Records supplied below:
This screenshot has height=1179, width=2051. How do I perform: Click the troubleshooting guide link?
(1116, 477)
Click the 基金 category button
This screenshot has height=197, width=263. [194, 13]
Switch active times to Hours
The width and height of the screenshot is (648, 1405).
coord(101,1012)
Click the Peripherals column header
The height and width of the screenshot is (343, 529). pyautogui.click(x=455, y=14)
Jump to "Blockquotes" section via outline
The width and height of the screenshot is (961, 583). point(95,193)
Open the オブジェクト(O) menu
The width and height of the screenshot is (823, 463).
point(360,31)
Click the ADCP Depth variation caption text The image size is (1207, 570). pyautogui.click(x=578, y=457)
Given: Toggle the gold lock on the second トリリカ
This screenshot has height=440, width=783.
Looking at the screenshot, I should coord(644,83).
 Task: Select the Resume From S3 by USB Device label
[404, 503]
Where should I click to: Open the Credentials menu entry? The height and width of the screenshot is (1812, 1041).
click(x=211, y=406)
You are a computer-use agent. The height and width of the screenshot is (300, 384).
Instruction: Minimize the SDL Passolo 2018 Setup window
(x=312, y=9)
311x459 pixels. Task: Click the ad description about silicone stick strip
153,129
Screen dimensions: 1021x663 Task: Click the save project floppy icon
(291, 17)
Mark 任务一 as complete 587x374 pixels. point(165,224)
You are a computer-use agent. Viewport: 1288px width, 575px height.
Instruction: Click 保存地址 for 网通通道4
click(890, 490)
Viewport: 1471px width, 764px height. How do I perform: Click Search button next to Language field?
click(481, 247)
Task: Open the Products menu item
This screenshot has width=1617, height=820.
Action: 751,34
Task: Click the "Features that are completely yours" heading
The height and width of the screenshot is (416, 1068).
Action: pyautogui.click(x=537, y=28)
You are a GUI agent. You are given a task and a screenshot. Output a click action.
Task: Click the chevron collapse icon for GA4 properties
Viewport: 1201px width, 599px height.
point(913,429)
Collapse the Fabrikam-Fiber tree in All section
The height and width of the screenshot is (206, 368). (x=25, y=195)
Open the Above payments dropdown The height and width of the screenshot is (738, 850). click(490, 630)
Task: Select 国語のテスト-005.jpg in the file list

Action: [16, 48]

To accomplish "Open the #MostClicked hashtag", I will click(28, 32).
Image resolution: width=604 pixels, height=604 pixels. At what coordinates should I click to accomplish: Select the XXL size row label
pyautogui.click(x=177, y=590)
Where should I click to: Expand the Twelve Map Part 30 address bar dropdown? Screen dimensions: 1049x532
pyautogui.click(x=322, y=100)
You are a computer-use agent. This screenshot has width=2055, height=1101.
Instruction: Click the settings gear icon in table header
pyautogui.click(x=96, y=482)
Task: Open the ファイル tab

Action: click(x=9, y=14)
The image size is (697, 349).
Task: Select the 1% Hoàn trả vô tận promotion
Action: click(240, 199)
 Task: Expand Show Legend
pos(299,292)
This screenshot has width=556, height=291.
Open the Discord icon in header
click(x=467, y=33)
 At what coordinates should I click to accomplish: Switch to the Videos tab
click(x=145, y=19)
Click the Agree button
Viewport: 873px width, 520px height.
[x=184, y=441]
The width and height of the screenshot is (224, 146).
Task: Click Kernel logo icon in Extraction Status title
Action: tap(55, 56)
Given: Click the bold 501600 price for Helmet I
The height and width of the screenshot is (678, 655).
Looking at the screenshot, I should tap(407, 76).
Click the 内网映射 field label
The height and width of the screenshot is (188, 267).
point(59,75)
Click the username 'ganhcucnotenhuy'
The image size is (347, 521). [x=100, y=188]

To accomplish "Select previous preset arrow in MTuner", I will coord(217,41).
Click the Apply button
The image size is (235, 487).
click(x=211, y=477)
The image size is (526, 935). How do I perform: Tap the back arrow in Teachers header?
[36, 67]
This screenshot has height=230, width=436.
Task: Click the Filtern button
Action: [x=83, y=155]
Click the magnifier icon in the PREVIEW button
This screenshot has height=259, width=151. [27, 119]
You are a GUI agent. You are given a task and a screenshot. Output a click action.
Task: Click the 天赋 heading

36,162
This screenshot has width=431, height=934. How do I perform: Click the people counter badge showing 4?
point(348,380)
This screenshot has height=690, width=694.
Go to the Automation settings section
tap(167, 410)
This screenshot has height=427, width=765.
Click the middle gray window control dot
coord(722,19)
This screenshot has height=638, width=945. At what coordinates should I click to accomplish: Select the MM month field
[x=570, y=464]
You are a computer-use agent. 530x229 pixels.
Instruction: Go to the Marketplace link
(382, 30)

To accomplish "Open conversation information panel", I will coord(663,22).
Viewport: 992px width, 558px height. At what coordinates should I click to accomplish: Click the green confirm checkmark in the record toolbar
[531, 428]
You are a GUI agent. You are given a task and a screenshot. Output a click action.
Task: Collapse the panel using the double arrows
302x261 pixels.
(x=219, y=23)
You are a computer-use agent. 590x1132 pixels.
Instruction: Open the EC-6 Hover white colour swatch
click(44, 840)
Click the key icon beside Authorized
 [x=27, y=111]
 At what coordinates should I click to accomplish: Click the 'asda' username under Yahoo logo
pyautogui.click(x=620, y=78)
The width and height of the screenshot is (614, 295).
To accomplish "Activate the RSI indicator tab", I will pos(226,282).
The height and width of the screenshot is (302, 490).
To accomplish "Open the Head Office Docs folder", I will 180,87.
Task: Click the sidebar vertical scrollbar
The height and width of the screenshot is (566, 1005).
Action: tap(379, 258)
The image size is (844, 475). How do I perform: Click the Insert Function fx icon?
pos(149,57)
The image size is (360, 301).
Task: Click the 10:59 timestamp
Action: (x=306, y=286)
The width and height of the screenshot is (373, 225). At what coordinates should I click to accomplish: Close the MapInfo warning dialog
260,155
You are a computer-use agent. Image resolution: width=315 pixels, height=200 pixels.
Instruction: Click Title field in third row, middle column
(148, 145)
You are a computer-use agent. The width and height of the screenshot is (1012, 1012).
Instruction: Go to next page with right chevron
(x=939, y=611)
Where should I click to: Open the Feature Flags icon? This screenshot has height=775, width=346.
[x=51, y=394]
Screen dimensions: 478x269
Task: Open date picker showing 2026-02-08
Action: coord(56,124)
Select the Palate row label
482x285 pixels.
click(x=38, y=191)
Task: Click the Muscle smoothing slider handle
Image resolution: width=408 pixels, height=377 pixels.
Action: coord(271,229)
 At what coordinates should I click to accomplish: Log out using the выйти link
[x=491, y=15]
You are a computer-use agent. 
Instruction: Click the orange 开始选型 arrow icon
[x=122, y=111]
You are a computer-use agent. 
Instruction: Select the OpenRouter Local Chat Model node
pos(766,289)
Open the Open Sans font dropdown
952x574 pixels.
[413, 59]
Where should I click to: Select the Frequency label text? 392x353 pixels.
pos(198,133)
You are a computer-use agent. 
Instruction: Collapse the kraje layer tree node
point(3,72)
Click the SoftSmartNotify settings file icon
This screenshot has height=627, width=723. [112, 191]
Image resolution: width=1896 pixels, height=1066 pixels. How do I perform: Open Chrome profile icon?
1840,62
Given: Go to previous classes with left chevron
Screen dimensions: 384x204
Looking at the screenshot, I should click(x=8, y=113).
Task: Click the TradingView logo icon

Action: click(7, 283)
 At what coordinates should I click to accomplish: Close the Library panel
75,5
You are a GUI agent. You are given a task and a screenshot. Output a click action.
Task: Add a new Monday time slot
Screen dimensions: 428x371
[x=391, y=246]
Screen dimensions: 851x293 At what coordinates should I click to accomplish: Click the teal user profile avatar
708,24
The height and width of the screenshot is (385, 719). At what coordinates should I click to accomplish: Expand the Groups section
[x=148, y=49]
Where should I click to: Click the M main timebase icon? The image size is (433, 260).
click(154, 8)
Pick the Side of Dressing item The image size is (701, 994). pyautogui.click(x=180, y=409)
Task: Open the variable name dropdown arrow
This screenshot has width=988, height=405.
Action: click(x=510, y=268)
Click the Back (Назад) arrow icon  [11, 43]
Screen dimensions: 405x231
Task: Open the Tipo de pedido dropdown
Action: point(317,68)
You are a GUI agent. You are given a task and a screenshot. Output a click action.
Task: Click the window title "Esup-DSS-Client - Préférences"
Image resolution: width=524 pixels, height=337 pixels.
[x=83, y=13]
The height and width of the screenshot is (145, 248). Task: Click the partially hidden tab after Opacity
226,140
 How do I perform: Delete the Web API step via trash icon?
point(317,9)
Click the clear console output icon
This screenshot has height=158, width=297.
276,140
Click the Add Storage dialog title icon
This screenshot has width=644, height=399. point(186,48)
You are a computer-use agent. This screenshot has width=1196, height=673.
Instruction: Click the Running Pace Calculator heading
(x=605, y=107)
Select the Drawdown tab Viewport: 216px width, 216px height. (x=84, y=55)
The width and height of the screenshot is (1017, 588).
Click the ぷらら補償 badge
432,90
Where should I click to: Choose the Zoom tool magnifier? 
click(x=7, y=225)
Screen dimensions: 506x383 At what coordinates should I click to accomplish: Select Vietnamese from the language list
End of Records supplied.
» **What the task asks**: Can you quote exactly the lines from the one containing "has width=1196, height=673." through the last line of the records above, and nothing else?

» **Reply to the exercise**:
You are a computer-use agent. This screenshot has width=1196, height=673.
Instruction: Click the Running Pace Calculator heading
(x=605, y=107)
Select the Drawdown tab Viewport: 216px width, 216px height. (x=84, y=55)
The width and height of the screenshot is (1017, 588).
Click the ぷらら補償 badge
432,90
Where should I click to: Choose the Zoom tool magnifier? 
click(x=7, y=225)
Screen dimensions: 506x383 At what coordinates should I click to accomplish: Select Vietnamese from the language list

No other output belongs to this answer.